Ружмон нанял Карсона защищать одного из своих работников – местная полиция обвинила его в зверском преступлении, которого тот не совершал.

– Мне иной раз хочется по-прежнему быть твоим агентом, – сказала Сара. – Ты сейчас говоришь мне куда меньше, чем тогда.

– Я никогда не говорил тебе много – возможно, правда, ты думала иначе, но на самом деле я говорил как можно меньше, ради твоей же безопасности, да к тому же очень часто врал. Как, например, про книгу об апартеиде, которую якобы собирался писать.

– Я надеялась, в Англии все будет по-другому, – сказала Сара. – Я надеялась, больше не будет тайн.

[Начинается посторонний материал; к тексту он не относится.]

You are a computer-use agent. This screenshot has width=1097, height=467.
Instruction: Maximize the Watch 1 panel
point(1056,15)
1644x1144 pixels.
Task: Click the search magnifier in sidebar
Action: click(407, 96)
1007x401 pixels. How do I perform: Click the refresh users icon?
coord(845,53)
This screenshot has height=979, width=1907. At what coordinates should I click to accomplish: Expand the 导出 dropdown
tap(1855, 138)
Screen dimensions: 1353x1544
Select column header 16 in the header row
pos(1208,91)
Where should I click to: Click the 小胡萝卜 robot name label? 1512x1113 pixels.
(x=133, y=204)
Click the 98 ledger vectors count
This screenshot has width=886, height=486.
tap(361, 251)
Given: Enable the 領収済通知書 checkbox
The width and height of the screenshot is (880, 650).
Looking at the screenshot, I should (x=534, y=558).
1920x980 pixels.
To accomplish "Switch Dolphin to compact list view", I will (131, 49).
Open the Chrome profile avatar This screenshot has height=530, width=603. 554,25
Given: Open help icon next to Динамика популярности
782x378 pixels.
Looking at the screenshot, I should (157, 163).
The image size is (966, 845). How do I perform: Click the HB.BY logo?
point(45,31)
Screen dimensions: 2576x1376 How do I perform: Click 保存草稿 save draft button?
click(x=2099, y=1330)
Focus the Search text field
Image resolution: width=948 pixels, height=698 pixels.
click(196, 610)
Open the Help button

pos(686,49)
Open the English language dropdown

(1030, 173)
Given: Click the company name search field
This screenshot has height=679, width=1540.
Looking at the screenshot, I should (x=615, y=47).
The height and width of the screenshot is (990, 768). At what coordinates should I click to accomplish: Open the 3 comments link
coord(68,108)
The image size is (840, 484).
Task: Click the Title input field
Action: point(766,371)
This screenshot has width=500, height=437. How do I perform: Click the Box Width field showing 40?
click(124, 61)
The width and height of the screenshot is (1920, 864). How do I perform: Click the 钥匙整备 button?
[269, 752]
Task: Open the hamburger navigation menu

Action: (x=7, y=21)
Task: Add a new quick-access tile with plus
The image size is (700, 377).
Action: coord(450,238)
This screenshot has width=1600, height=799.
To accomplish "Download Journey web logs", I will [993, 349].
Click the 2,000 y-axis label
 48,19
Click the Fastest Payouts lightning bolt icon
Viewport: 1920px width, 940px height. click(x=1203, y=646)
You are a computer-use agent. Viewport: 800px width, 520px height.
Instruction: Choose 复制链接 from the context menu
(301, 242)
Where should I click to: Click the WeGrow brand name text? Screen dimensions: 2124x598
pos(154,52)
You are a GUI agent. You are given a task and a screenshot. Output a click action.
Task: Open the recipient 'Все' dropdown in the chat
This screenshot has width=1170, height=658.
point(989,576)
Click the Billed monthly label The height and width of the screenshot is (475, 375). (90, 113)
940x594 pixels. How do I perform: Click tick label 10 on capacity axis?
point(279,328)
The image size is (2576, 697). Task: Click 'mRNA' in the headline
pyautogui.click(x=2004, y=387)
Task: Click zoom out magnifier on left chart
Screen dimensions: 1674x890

Она вздохнула и почти сразу снова заснула, а Кэсл еще долго лежал без сна. В такие минуты его так и тянуло довериться Саре, все рассказать – вот так же мужчине, у которого была мимолетная связь, вдруг хочется, когда эта связь кончена, довериться жене, рассказать всю невеселую историю, объяснить раз и навсегда необъяснимые молчания, мелкую ложь, волнения, которыми он не мог с ней поделиться тогда, и – совсем как тот мужчина – Кэсл решил: "Зачем волновать ее, когда все уже позади?", ибо он действительно верил – пусть недолго, – что все позади.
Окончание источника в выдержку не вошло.